Advierto que ya están ustedes tranquilos; pensarán ustedes que, al fin y al
cabo, el cuento no tendrá nada de
particular... ¡Ah! El cuento es tremendo; capaz de ruborizar (me horripilan
las frases consagradas) capaz de ruborizar a un acomodador del Salón de Actualidades. ¿Cómo contarlo sin que, al
oírlo, las señoras no se
levanten como un solo hombre y los caballeros, por galantería, no se crean en el
caso de acompañarlas... y yo me
quede solo, solo ante los acomodadores, que no serán tampoco tan ajenos al rubor
como los del susodicho Salón, avezados al tango con todos sus pormenores?

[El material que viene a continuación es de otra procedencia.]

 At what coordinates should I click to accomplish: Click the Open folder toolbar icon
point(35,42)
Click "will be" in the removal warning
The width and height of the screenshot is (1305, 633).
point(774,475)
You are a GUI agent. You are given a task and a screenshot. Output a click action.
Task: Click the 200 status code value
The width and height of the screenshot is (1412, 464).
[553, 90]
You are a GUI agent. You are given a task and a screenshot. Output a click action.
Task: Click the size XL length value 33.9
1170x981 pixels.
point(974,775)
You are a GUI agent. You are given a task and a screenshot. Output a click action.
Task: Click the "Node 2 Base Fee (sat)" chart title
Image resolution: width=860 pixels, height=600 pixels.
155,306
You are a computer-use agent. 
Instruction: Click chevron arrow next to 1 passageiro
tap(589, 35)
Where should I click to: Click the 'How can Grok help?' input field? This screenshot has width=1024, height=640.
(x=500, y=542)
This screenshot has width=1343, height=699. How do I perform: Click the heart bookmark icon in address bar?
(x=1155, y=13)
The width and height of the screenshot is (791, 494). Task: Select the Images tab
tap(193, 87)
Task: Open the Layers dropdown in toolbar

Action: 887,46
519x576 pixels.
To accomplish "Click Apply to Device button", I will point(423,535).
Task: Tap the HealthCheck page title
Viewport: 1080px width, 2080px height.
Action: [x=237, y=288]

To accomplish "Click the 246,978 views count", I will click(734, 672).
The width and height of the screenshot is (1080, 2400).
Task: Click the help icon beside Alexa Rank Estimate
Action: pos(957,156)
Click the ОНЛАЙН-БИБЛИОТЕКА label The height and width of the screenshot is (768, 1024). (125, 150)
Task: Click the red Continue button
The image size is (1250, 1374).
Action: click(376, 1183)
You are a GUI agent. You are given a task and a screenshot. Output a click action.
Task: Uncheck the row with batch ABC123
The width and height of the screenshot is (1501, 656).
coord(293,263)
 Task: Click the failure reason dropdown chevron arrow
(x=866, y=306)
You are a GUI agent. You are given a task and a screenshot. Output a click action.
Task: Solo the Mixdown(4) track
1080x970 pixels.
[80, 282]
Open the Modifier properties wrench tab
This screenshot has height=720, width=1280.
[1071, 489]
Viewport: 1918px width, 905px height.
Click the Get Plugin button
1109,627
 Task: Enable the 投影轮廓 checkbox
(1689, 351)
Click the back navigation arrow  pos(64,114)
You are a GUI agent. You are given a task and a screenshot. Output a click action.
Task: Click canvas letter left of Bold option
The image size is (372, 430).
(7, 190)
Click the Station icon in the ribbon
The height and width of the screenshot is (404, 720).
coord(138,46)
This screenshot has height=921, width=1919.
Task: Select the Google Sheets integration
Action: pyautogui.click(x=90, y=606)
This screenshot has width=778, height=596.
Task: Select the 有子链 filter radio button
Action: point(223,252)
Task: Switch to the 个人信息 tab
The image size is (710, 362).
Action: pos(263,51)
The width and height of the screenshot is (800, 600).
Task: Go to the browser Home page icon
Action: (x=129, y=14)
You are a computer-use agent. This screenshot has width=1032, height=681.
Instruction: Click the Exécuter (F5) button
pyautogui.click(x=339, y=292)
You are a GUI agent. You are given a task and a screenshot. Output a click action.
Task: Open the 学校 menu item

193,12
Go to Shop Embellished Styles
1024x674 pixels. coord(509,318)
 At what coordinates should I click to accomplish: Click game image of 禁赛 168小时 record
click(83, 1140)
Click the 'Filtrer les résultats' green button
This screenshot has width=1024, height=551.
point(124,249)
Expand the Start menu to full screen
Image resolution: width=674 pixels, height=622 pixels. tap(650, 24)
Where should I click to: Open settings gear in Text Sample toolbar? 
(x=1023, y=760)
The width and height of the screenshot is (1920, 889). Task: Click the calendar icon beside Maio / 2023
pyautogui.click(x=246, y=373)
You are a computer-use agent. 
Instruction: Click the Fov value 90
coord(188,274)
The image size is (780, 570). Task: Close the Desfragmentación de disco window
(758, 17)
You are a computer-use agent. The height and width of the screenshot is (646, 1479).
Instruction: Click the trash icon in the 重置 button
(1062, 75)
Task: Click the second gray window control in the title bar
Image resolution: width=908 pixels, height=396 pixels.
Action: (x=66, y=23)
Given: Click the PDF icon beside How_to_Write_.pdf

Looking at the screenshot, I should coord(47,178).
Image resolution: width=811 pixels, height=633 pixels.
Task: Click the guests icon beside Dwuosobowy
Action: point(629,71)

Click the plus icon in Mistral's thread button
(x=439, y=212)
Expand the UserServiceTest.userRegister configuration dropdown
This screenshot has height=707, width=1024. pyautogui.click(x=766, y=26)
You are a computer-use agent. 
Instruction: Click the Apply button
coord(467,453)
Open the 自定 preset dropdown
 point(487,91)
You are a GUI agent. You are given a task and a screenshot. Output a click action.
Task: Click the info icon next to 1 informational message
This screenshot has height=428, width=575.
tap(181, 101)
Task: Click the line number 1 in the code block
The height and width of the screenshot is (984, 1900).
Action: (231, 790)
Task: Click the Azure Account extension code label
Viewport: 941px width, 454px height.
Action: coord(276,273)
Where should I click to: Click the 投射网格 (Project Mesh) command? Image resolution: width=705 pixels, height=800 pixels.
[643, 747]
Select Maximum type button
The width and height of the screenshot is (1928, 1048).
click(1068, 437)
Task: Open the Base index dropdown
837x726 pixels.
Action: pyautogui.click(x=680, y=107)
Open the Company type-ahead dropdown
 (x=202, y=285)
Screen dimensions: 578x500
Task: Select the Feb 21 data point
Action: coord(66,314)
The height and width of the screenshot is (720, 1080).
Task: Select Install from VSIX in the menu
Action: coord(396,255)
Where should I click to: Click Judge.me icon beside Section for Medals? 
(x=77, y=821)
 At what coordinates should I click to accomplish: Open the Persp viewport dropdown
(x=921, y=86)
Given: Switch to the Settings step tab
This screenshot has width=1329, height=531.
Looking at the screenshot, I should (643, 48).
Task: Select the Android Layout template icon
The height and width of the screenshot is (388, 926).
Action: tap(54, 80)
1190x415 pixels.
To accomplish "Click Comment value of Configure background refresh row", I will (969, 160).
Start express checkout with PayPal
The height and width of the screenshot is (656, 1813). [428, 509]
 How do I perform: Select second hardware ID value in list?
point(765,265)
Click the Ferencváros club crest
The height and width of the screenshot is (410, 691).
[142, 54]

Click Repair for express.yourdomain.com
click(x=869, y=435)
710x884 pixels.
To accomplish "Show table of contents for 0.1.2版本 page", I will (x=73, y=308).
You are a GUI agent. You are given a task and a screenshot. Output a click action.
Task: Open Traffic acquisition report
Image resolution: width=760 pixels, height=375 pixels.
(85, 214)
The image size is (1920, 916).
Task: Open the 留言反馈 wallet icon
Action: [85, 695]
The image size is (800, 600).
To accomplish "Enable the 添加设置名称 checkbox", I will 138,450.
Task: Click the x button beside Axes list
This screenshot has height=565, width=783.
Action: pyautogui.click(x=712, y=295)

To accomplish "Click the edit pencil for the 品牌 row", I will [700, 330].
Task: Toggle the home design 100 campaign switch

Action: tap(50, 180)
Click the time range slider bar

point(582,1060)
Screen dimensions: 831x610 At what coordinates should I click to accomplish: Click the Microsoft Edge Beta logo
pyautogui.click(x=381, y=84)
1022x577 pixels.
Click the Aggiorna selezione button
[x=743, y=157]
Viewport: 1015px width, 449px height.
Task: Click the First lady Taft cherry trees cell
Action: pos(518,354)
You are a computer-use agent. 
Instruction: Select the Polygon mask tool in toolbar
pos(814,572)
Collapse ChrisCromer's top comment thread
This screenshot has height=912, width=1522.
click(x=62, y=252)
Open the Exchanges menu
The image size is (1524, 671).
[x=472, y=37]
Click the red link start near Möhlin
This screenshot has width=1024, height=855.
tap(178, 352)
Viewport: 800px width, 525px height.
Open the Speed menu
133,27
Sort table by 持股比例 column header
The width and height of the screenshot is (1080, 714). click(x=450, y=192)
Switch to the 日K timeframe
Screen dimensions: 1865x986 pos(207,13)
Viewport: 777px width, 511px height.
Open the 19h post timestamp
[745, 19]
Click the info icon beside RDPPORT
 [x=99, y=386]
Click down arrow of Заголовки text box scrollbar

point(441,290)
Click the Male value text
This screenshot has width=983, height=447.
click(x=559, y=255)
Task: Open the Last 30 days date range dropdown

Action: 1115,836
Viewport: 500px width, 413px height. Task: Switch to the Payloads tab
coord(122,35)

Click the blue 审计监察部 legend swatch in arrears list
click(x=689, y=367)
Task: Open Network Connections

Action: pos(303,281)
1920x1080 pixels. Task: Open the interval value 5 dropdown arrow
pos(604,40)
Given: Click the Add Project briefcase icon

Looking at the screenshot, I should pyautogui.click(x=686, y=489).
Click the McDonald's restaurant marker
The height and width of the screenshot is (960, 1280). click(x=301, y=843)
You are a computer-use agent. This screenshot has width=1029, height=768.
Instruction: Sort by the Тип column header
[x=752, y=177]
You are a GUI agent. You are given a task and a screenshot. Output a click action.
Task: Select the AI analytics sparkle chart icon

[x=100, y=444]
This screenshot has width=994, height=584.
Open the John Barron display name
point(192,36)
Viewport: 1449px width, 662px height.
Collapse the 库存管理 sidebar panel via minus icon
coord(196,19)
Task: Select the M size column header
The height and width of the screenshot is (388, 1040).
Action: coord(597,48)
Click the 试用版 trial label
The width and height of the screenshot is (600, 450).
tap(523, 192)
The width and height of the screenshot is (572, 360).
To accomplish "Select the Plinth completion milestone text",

Pues bien; contaré el cuento, y lo
contaré de tal manera que de ustedes exclusivamente dependa su inmoralidad. Si observan
ustedes la actitud
conveniente, si saben ustedes
protestar en el momento oportuno, la inmoralidad habrá desaparecido como por
encanto y cualquier novela de la Biblioteca Rosa será un cuento de Boccaccio comparada con mi cuento... Y va de
cuento.
Este era un matrimonio, compuesto, como la mayor parte de los matrimonios, de una mujer, un marido y un... (ya se adelantan ustedes con malicia. ¿No les advertí a ustedes que de ustedes depende todo?). De una mujer, un marido y un niño de pocos meses, de muy pocos... Como en todos los matrimonios, la mujer no quería nada al marido... ¿Encuentran ustedes demasiado categórica mi afirmación? Pues bien; yo la sostengo y me ratifico. No hay matrimonio en que la mujer quiera al marido... ¿Se escandalizan ustedes? ¿Necesitan ustedes una prueba?... En este momento estoy seguro de que me escuchan infinidad de señoras casadas... Si hay una, una sola, que quiera a su marido, yo le ruego que se levante y que lo diga en voz muy alta: «Yo quiero a mi marido.» (Pausa.) ¿Lo ven ustedes? ¡Ni una sola! Ya dije a ustedes que de su actitud dependía la inmoralidad de mi cuento. ¿Puede darse nada más inmoral que entre una porción de señoras casadas no encontrar ni una sola que quiera a su marido? Gané mi apuesta. Y ahora soy yo el que se retira escandalizado.